Jihadists, “The Narrative”, Conspiracy Theories, and Us

May 2, 2010    By: Geoff J @ 10:38 am   Category: Mormon Culture/Practices

There was an interesting segment on 60 Minutes last week titled “Jihadists And ‘The Narrative’”. You can watch it here:
Watch CBS News Videos Online

“The Narrative” is the all too pervasive worldview among radical Muslims that says the United States is secretly bent on destroying Islam. Near the end of the segment it became clear that The Narrative relies heavily on conspiracy theories for its support. In this case the radical Muslims are convinced that the CIA was the driving factor behind the September 11, 2001 Al Qaeda attacks on the United States.
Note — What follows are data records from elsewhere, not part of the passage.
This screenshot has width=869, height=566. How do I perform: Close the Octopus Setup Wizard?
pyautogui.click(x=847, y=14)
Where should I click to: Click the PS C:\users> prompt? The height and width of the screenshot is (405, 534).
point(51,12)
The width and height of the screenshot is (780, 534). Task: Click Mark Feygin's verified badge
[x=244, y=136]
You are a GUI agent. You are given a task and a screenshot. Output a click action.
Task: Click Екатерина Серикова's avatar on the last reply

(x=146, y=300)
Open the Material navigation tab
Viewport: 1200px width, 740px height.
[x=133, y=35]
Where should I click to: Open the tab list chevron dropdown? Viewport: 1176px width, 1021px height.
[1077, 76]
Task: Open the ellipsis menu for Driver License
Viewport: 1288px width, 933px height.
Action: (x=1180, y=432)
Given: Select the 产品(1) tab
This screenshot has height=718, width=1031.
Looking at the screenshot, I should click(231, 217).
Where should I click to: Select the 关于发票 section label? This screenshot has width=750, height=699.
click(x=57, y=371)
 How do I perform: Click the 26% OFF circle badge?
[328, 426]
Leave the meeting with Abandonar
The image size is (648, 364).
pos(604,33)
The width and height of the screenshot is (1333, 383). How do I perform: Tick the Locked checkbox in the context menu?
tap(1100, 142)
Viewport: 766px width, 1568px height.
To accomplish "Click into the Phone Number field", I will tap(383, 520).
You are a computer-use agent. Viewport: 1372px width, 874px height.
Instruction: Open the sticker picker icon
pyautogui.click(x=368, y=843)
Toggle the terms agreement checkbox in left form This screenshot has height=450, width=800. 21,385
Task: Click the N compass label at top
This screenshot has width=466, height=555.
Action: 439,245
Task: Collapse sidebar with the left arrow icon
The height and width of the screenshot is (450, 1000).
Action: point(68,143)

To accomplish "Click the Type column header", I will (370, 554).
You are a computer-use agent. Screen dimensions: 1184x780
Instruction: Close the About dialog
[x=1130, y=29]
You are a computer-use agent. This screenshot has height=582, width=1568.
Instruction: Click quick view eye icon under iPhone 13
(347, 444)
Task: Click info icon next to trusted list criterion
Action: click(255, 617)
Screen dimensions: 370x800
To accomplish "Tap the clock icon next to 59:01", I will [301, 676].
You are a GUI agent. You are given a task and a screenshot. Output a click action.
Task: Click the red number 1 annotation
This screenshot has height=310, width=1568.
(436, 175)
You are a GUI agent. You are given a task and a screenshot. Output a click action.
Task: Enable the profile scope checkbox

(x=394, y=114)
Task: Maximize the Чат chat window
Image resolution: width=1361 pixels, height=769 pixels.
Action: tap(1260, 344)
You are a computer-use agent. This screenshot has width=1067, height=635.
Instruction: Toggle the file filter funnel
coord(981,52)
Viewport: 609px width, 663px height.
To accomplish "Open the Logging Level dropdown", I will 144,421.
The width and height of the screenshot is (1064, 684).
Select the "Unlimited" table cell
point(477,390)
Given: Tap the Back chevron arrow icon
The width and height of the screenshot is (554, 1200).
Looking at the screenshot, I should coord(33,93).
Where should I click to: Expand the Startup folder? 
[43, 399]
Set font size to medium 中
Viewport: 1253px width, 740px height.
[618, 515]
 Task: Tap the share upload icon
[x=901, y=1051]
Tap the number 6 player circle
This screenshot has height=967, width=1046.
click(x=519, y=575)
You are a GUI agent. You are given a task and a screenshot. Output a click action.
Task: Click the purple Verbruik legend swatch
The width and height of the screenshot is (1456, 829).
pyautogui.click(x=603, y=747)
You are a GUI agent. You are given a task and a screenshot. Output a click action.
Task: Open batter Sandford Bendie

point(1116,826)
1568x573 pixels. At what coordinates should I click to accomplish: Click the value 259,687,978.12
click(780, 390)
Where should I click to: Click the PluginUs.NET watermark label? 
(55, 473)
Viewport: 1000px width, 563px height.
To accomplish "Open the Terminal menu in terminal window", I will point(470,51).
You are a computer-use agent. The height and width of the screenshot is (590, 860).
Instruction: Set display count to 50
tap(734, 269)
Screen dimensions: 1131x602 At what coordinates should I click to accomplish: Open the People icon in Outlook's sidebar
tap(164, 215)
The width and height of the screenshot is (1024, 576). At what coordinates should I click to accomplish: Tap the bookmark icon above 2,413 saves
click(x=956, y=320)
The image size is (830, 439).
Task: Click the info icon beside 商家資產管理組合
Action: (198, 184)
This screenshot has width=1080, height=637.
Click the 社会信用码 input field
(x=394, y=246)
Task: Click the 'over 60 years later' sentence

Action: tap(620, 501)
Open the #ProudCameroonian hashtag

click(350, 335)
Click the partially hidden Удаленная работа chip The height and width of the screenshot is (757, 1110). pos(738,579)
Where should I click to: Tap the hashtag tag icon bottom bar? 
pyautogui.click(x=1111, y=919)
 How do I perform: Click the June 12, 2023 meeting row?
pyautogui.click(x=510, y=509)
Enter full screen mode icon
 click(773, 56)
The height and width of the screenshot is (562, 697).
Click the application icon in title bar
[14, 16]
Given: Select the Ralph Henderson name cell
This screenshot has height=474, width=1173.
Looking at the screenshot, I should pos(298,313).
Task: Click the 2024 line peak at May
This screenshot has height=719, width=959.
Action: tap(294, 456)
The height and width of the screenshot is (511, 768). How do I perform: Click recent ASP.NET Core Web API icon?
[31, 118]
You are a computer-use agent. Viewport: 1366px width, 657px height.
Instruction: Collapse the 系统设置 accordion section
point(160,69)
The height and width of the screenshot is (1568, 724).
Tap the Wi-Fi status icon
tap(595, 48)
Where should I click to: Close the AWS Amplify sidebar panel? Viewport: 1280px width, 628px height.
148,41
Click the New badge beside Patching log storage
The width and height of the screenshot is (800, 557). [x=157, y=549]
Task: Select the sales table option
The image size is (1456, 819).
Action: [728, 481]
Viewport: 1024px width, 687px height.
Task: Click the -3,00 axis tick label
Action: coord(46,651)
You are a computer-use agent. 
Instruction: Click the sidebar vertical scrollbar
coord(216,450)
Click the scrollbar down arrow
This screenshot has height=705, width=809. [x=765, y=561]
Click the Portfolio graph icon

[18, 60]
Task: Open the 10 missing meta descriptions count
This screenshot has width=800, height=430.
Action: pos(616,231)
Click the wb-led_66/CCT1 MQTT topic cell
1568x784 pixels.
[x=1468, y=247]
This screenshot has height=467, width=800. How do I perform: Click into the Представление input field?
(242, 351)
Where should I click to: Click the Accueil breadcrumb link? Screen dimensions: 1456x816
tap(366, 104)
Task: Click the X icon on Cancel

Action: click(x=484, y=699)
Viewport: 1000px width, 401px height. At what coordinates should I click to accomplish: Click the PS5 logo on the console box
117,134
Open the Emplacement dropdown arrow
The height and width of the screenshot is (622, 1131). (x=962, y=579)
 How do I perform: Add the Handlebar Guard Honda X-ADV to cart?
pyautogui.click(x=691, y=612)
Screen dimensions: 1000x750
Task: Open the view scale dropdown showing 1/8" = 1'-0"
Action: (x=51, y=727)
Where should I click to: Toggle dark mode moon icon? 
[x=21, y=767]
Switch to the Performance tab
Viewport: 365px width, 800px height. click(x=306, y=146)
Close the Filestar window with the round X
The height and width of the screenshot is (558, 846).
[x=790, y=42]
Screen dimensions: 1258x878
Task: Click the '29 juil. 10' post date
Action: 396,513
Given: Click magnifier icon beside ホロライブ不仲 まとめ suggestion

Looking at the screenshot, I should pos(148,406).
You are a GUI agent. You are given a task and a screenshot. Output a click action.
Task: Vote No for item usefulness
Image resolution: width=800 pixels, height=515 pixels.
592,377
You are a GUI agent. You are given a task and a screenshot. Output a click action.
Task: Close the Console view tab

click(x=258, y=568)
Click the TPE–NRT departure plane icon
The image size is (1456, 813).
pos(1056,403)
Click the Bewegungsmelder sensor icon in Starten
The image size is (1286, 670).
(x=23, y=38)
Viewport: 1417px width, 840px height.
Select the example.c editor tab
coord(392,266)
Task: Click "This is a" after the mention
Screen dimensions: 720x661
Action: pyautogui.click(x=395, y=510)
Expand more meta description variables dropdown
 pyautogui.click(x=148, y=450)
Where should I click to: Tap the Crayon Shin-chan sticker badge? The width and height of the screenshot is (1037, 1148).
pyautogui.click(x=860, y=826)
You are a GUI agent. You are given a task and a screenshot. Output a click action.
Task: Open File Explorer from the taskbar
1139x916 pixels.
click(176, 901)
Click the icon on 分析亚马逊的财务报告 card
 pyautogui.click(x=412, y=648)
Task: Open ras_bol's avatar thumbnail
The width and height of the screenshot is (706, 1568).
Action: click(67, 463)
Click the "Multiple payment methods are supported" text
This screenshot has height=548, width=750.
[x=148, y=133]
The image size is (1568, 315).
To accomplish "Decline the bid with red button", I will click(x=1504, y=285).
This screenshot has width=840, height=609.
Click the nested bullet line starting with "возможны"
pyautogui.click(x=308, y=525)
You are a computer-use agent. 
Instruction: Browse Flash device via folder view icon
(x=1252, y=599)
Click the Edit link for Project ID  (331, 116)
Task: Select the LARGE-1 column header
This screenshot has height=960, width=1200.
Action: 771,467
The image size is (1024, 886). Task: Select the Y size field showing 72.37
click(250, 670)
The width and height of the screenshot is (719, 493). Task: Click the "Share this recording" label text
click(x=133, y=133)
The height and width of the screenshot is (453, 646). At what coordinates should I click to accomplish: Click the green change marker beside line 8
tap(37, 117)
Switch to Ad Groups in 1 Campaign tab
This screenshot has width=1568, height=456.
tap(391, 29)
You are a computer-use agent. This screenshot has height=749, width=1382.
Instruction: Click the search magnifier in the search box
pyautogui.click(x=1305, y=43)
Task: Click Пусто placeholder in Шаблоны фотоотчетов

The logic is that the CIA put Al Qaeda up to the attacks so America would have an excuse to invade Iraq and Afghanistan and to proceed with its secret agenda to destroy Islam.

Now the motivation for the U.S. to desire to destroy Islam is completely unclear. But the problem with these sorts of twisted conspiracy theories is that no amount of logic or evidence seems to convince true believers that the theory is ludicrous. Any contrary evidence is assumed to be fabricated as part of the conspiracy.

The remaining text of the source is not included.